### Directions
Write out word for word the span of the fishing line discussion below that begins at the words "## jason_0545 (Aug" and stops after "(May 19, 2004)".

### Text block
I had tried Fireline , Spiderwire and Power Pro and disliked them a lot , Suffix is not a stiff cable , does not frey and casts way better than all of the others.....I even put on the new Suffix Performance STRETCH braid (6% stretch) on my larger calcutta 700's for cats and really like it over the Mason dacron I have used for 20 years for big cats...I might try it on one of my smaller baitcasters that I throw spinnerbaits with this year and give it a go as I really like this line with the little bit of stretch built in.....but of course not as much as mono (avg. 20% stretch).


----------



## Smitty82 (Mar 13, 2011)

Anyone use the Nanofil yet?


----------



## jason_0545 (Aug 3, 2011)

im relatively new to braid also but i landed a 14 lb channel the other day bass fishing that rolled around the line 6 or 7 good times 2 or 3 times wrapped around my treble which he bent like crazy was using 20 lb spiderwire stealth braid


----------



## rod bender bob (May 19, 2004)

FISHIN216 said:


> I have tried to make the change but the action of finesse worms and such that I get on that line is really good...you would be surprised where I have pulled bass out of on that stuff...I never break off fish...I use my drag



Actually, your drag is of little help in very heavy cover. Would love to see you pull a bass out of serious weeds with that 8# line! I have a buddy who pulls some out with FC but it is 20#


----------



## fredg53 (Sep 17, 2010)

### Given information

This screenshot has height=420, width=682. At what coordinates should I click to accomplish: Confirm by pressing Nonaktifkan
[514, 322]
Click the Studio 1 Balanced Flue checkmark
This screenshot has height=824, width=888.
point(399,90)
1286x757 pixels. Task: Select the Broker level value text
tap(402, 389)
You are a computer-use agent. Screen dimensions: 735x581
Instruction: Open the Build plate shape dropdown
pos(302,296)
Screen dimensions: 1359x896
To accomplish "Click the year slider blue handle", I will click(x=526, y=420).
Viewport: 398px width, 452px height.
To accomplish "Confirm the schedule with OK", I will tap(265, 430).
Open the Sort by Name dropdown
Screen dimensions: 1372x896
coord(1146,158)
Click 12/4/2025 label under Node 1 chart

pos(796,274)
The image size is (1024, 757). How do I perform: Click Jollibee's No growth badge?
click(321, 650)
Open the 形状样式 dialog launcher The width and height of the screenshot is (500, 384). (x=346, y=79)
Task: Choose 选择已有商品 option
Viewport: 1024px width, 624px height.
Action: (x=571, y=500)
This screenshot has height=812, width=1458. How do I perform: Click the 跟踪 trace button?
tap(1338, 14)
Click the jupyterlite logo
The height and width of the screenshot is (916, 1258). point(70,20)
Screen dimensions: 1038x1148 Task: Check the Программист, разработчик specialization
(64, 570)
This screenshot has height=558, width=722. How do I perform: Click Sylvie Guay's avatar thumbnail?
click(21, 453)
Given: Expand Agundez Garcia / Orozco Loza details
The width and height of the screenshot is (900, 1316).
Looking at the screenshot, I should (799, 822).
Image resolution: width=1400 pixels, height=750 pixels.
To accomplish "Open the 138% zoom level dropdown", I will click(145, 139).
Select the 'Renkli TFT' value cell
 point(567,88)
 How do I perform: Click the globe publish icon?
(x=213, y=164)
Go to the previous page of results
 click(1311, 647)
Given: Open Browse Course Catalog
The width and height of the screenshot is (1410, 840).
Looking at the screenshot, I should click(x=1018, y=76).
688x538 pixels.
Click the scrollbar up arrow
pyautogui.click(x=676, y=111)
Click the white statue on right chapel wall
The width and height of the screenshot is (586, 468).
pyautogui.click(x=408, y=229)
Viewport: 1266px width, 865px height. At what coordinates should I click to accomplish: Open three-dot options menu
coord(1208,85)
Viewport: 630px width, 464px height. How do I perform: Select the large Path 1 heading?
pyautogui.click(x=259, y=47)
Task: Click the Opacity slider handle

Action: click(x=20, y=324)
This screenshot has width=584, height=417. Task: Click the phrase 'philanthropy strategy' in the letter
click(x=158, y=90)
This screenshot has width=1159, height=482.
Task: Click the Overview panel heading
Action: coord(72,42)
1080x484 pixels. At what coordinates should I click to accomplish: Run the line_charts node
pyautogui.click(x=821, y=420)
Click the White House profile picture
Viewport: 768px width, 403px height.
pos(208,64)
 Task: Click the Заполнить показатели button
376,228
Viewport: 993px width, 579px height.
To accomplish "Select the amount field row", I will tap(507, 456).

### Output below
## jason_0545 (Aug 3, 2011)

im relatively new to braid also but i landed a 14 lb channel the other day bass fishing that rolled around the line 6 or 7 good times 2 or 3 times wrapped around my treble which he bent like crazy was using 20 lb spiderwire stealth braid


----------



## rod bender bob (May 19, 2004)